Los agentes de tráfico cuantifican la sanción en función del grado de afectación de la visión: desde un mínimo de 80 euros cuando la visibilidad está levemente reducida, hasta un máximo de 200 euros si el campo visual se ve gravemente limitado. Esta multa puede suponer una desagradable sorpresa para quienes no dedican unos minutos a limpiar el parabrisas, la luneta trasera y los retrovisores antes de arrancar el vehículo.
Acciones recomendadas para evitar sanciones y accidentes
Una de las mejores medidas para evitar esta multa es tomar el hábito de preparar el coche antes de salir. Utilizar una rasqueta específica para hielo es una solución rápida y económica que asegura eliminar cualquier obstrucción en los cristales.

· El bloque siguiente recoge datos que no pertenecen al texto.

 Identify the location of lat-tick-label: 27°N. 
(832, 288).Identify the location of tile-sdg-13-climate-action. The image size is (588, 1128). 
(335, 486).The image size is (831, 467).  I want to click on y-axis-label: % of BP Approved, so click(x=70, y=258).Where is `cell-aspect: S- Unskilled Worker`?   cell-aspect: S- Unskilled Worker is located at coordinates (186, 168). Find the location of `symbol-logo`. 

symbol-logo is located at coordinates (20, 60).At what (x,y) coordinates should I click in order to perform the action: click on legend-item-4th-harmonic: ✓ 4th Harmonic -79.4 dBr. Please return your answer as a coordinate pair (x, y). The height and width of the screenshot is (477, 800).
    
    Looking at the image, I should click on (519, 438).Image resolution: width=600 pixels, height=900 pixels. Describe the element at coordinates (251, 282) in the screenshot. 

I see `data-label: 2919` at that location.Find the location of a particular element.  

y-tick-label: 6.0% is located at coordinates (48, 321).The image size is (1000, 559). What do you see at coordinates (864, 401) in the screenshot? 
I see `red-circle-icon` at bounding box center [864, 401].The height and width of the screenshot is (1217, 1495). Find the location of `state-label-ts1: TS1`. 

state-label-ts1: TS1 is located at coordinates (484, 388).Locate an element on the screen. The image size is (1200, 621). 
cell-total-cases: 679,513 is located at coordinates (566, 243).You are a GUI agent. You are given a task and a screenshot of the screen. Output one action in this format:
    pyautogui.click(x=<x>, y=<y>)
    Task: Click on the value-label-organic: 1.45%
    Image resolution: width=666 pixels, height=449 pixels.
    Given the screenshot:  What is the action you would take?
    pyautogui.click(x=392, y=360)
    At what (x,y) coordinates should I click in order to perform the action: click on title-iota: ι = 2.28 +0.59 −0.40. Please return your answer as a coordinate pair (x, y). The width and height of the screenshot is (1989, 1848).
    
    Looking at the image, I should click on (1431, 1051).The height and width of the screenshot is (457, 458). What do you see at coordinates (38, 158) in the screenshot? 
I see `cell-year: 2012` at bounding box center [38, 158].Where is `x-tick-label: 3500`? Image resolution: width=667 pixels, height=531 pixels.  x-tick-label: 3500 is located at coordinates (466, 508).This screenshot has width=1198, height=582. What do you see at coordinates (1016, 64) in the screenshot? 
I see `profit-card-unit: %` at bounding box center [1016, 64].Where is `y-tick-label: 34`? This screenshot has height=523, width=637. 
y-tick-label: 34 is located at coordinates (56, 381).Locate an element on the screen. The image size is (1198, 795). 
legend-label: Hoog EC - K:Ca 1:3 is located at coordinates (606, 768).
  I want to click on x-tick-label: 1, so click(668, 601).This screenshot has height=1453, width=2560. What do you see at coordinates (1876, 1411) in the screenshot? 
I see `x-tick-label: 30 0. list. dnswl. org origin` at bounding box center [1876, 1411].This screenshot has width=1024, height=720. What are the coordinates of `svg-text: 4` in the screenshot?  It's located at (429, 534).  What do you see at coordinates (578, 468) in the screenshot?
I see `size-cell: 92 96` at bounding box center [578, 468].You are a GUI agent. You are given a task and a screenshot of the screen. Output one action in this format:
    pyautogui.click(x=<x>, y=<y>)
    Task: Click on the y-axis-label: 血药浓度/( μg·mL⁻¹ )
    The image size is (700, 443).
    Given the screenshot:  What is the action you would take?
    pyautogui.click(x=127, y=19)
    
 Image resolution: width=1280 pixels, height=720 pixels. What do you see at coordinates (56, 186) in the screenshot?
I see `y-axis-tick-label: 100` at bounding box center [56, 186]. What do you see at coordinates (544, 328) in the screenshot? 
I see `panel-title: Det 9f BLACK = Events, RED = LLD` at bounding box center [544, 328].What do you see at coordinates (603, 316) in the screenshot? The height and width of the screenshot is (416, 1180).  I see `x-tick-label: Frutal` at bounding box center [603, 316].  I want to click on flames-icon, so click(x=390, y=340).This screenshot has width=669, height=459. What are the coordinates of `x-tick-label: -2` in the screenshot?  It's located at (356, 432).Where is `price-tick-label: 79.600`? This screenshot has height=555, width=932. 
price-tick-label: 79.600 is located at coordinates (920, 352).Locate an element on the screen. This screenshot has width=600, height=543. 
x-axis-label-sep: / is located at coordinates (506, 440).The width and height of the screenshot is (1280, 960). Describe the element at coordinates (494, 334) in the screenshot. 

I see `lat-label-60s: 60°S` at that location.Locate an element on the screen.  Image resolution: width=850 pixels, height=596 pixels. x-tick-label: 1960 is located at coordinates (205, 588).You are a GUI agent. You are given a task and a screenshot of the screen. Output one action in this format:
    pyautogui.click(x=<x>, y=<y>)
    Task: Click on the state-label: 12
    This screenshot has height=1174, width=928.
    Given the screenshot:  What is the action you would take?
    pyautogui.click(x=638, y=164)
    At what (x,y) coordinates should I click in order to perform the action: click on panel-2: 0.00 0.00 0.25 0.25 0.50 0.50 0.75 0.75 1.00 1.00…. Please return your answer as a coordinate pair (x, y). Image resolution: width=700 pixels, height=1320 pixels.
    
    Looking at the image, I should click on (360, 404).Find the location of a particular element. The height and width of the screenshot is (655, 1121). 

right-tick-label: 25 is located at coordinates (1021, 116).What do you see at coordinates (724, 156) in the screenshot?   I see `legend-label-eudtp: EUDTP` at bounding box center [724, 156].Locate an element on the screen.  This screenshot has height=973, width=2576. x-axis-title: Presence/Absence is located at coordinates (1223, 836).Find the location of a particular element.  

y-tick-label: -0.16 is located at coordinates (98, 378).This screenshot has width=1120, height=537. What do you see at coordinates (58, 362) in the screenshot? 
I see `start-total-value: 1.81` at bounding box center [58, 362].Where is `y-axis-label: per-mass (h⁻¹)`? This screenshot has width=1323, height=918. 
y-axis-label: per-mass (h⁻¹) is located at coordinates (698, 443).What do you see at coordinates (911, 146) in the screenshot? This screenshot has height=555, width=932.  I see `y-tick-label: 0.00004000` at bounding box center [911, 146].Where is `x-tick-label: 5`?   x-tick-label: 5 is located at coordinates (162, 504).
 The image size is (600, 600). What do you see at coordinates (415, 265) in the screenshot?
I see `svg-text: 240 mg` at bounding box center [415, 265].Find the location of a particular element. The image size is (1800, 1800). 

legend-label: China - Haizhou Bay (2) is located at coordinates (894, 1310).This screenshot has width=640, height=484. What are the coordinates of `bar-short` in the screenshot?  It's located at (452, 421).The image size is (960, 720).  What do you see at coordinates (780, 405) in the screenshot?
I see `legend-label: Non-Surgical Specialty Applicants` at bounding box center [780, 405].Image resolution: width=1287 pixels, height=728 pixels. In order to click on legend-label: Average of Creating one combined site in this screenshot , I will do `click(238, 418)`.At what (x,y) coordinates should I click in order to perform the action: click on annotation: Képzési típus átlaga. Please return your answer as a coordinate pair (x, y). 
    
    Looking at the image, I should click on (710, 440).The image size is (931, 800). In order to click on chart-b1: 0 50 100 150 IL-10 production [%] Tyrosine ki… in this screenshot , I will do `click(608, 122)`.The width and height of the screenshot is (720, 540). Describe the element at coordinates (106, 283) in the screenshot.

Complementar esta acción con un líquido limpiaparabrisas anticongelante es fundamental para mantener la visibilidad en óptimas condiciones durante toda la conducción.
Otra práctica común consiste en arrancar el coche y esperar a que el sistema de calefacción derrita el hielo del parabrisas, pero esta opción tiene varios inconvenientes. Además de un mayor consumo de combustible y un aumento en la emisión de gases contaminantes, esta opción suele ser menos eficiente en términos de tiempo, un dato importante para aquellos que se encuentran apurados por llegar al trabajo o cumplir con otras obligaciones. En invierno, la impaciencia al volante puede resultar muy costosa. Por ello, es mejor dedicar unos minutos a una correcta limpieza que enfrentarse a una multa o a un posible accidente por falta de visibilidad.